The majority states the variations from 39 percent to 25 percent in the decedent's chance for survival are sufficient evidence to "consider the possibility" that the failure of the physician to diagnose the illness in a timely manner was the "proximate cause of his death." This reasoning is flawed. Whether the chances were 25 percent or 39 percent decedent would have survived for 5 years, in both cases, it was more probable than not he would have died. Therefore, I cannot conclude that the missed diagnosis was the proximate cause of death when a timely diagnosis could not have made it more probable the decedent would have survived. "`It is legally and logically impossible for it to be probable that a fact exists, and at the same time probable that it does not exist.'" Cooper, at 253 (quoting Davis v. Guarnieri, 45 Ohio St. 470, 490, 15 N.E. 350 (1887)). It would be pure speculation, given these figures, for an expert, a jury, or anyone else to conclude the decedent would live more or less time within the 5-year period with or without the proper diagnosis.

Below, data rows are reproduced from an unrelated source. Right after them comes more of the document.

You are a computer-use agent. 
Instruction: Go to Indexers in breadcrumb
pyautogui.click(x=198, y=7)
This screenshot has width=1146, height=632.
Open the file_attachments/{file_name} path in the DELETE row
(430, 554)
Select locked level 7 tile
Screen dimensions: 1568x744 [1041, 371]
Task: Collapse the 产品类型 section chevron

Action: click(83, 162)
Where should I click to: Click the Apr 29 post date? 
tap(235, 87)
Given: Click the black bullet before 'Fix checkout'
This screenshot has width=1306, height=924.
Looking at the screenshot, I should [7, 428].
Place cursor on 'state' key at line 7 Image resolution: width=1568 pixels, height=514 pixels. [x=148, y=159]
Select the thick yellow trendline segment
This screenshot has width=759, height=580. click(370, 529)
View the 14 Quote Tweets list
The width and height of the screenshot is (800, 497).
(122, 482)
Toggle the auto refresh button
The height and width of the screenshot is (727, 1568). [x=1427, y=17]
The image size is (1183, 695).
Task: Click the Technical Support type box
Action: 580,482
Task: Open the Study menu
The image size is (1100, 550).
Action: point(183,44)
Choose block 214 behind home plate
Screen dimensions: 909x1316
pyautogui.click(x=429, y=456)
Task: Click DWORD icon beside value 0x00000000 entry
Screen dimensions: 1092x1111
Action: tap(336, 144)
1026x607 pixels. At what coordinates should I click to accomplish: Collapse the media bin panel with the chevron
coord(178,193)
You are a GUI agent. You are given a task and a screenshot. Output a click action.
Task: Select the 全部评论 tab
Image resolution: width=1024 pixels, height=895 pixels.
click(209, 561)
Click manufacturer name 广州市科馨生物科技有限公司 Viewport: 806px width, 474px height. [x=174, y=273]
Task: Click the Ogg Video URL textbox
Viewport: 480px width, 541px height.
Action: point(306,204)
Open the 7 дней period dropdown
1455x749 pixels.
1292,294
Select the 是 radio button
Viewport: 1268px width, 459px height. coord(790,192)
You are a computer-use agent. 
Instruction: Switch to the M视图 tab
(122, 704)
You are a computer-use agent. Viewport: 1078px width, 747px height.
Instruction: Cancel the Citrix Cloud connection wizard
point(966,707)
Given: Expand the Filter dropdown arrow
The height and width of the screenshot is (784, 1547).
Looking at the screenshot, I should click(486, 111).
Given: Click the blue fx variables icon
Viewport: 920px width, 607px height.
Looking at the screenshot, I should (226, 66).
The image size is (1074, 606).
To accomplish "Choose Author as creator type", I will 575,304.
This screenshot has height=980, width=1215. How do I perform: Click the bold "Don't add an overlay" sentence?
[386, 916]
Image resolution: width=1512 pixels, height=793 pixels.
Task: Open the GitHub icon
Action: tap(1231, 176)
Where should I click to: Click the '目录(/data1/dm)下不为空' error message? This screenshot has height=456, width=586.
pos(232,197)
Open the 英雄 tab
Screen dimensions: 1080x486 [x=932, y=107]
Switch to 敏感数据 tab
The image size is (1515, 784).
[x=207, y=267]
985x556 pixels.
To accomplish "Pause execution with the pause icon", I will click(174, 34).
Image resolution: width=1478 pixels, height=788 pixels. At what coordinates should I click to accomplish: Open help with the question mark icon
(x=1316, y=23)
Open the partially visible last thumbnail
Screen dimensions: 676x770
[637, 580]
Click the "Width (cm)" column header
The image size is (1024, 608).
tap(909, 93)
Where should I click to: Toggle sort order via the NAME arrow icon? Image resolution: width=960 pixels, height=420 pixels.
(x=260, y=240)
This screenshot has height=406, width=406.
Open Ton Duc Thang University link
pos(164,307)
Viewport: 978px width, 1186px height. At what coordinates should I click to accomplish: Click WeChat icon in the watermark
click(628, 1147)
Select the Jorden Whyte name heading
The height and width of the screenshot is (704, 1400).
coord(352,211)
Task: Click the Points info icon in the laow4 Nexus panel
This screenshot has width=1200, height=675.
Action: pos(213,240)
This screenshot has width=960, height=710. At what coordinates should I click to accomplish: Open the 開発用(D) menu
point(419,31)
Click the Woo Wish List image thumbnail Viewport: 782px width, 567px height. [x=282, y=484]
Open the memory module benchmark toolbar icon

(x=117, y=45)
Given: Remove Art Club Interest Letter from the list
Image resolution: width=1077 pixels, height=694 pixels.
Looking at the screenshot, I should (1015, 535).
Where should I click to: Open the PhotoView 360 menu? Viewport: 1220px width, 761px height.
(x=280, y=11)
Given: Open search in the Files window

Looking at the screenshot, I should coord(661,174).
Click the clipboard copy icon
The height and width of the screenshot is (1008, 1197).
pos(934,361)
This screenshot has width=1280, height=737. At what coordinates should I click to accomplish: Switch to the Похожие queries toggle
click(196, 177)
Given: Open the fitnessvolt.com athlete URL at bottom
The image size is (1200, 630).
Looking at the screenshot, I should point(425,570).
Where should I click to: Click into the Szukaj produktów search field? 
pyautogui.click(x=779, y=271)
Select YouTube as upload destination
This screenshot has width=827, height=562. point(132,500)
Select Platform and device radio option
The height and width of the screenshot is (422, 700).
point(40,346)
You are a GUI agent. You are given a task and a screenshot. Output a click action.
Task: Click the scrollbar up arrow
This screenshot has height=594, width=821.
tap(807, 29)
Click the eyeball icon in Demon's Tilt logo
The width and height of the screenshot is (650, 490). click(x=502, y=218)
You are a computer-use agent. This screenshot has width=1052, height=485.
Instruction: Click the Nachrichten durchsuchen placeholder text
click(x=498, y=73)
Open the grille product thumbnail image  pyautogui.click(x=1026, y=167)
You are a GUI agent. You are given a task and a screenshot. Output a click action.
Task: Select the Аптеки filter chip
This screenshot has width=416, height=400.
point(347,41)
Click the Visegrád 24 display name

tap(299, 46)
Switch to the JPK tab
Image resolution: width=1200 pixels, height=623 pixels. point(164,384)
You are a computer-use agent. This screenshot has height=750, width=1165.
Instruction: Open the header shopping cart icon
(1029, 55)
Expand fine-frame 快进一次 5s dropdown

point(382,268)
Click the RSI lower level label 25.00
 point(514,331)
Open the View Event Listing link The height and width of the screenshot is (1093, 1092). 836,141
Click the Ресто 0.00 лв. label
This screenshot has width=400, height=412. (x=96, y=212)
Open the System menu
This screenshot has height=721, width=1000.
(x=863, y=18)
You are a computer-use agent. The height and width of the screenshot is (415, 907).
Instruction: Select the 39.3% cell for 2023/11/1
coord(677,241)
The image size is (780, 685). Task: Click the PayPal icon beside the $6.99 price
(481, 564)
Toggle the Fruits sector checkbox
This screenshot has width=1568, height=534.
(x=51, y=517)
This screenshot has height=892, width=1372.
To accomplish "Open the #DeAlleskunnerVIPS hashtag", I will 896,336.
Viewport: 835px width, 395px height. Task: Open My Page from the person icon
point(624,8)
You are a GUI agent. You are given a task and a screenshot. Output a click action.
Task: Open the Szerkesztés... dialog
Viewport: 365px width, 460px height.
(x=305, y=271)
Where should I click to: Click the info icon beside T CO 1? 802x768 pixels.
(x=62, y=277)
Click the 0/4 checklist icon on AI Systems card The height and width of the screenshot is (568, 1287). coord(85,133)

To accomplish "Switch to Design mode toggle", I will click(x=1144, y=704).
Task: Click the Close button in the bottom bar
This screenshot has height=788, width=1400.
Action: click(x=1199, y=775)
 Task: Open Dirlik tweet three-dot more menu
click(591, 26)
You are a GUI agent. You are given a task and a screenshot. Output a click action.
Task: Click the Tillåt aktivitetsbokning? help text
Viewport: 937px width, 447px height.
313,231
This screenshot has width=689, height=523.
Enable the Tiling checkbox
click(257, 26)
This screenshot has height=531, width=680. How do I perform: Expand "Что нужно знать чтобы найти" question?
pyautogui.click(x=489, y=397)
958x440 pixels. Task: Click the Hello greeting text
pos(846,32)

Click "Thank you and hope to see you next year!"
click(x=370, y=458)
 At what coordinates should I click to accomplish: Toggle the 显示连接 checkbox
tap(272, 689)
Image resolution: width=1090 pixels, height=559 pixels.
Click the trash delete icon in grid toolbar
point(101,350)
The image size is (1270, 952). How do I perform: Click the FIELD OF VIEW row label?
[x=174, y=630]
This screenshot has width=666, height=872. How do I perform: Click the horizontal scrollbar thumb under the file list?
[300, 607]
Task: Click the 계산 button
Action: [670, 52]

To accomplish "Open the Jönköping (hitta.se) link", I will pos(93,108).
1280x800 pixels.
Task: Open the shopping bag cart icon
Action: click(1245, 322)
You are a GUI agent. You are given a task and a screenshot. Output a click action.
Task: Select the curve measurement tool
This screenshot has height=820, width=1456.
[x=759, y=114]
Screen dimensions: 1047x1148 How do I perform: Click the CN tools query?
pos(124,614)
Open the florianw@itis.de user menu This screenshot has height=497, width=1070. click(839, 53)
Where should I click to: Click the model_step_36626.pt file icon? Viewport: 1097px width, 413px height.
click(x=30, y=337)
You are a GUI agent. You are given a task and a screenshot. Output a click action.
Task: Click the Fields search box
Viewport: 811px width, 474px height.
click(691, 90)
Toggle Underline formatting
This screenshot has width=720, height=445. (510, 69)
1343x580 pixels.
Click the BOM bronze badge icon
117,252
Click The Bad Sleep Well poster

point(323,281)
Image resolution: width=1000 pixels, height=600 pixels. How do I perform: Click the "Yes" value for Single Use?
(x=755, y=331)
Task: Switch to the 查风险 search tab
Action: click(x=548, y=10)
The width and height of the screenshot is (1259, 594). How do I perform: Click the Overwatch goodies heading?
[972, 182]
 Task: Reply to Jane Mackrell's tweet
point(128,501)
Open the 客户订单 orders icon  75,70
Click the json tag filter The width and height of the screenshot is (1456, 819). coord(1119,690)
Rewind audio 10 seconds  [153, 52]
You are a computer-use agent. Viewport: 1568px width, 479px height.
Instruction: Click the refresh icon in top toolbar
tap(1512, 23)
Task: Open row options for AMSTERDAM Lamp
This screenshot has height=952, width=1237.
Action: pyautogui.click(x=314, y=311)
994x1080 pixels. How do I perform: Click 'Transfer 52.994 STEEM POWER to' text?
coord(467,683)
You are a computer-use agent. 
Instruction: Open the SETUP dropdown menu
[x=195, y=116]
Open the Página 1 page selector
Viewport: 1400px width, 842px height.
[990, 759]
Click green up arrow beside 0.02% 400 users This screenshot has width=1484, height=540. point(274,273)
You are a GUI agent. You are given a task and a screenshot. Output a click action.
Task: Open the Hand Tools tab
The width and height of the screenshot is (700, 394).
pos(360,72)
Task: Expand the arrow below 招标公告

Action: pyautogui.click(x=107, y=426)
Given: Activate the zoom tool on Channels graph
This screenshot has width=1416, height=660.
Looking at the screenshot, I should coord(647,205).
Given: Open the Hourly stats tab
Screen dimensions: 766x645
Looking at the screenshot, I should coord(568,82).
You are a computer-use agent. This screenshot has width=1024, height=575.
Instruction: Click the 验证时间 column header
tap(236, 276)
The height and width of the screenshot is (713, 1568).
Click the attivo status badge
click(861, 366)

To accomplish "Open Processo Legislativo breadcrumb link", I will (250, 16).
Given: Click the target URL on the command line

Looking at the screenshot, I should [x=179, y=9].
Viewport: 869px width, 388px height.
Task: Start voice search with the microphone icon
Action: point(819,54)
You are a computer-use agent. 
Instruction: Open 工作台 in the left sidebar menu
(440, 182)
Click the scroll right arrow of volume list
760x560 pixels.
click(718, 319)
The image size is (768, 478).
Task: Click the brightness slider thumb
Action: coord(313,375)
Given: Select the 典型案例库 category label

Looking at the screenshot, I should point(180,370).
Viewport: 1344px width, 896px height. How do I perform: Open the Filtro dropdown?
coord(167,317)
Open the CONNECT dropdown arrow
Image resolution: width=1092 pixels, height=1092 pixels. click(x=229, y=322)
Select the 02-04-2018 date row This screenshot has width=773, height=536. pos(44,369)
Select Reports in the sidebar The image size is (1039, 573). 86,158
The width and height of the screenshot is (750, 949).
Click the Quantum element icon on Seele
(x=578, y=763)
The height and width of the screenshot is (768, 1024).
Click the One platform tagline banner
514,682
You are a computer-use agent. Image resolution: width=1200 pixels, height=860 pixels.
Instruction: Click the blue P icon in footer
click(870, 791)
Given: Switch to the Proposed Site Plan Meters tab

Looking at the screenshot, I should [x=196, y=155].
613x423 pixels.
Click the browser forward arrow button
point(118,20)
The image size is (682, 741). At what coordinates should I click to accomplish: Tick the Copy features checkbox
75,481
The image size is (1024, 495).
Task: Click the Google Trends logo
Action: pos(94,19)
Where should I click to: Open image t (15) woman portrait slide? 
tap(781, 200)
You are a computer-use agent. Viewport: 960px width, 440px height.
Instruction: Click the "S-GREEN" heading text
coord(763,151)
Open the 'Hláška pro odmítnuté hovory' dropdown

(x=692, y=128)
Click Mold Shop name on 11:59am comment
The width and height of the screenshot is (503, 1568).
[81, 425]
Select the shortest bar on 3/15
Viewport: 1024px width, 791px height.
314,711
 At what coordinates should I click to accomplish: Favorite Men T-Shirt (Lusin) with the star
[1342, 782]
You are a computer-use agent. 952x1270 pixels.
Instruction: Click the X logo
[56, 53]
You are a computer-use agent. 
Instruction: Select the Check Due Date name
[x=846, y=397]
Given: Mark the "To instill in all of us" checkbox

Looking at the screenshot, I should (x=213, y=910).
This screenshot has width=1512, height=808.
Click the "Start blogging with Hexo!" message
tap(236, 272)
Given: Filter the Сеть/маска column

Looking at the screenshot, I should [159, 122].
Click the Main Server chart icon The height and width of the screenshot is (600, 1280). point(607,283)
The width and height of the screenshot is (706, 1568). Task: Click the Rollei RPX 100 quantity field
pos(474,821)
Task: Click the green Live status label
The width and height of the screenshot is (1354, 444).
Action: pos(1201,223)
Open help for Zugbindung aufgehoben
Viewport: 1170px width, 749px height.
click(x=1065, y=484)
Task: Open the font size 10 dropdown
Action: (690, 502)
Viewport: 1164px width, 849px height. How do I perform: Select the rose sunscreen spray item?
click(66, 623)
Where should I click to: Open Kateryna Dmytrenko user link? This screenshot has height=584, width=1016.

Two further comments: Factually, many of the cases cited by the majority, including Hamil v. Bashline, do not support its position. In McBride v. United States, 462 F.2d 72 (9th Cir.1972), the mortality rate was 15 percent for coronary patients admitted to the hospital and 30 to 35 percent for those outside the hospital. Thus, in any circumstance, the probability of survival was over 50 percent and was measurably greater in rather than out of the hospital. In Hamil v. Bashline, supra at 272 n. 9, the court stated the testimony observed "a 75% chance of recovery had prompt treatment been administered". In Hicks v. United States, 368 F.2d 626 (4th Cir.1966), the court observed, "Both of plaintiff's experts testified categorically that if operated on promptly, Mrs. Greitens would have survived, and this is nowhere contradicted by the government expert." Hicks, at 632.
In Wooldridge v. Woolett, 96 Wash. 2d 659, 638 P.2d 566 (1981), we held the value of a decedent's shortened life *645 expectancy was not recoverable as a separate item of damages in a survival action under RCW 4.20.046. Yet, in the present case the majority is willing to grant recovery, not where there is a direct cause for the shortened life expectancy, but on the more ephemeral basis of a statistical probability entitled "probability of survival".
While these observations may not go to the heart of the majority position, they do make it a bit ragged around the edges.
I believe the position articulated in Cooper v. Sisters of Charity, Inc., supra, is preferable and thus I dissent.
Reconsideration denied July 21, 1983.
NOTES
[1] The wrongful death statute is probably the principal reason the parties focused on the death of Mr. Herskovits rather than his diminished chance of survival. As I have endeavored to demonstrate, this approach leads either to harsh and arbitrary results, or to distortions of existing tort principles and the potential for confusion. A liberal construction of the statute appears a more effective method of achieving the most desirable end. The word "cause" has a notoriously elusive meaning (as the writings on legal causation all agree) and it is certainly sufficiently flexible to bear the interpretation I give it in the context of RCW 4.20.010.
[2] In effect, this approach conforms to the suggestion of Justice Brachtenbach in his dissent at page 640, footnote 3. The statistical data relating to the extent of the decedent's chance of survival are considered to show the amount of damages, rather than to establish proximate cause.
[3] There is also a difference between the standard of proof for proximate cause to show liability and the standard of proof to show the amount of damages after liability is established. Courts are willing to relax proof requirements on the issue of damages, once liability is shown. See generally 22 Am.Jur.2d Damages § 23 (1965). Therefore, statistical data may be of greater value at the damage stage, especially with regard to future damages that are necessarily subject to some uncertainties and contingencies. See Brachtenbach, Future Damages in Personal Injury Actions The Standard of Proof, 3 Gonz. L. Rev. 75 (1968).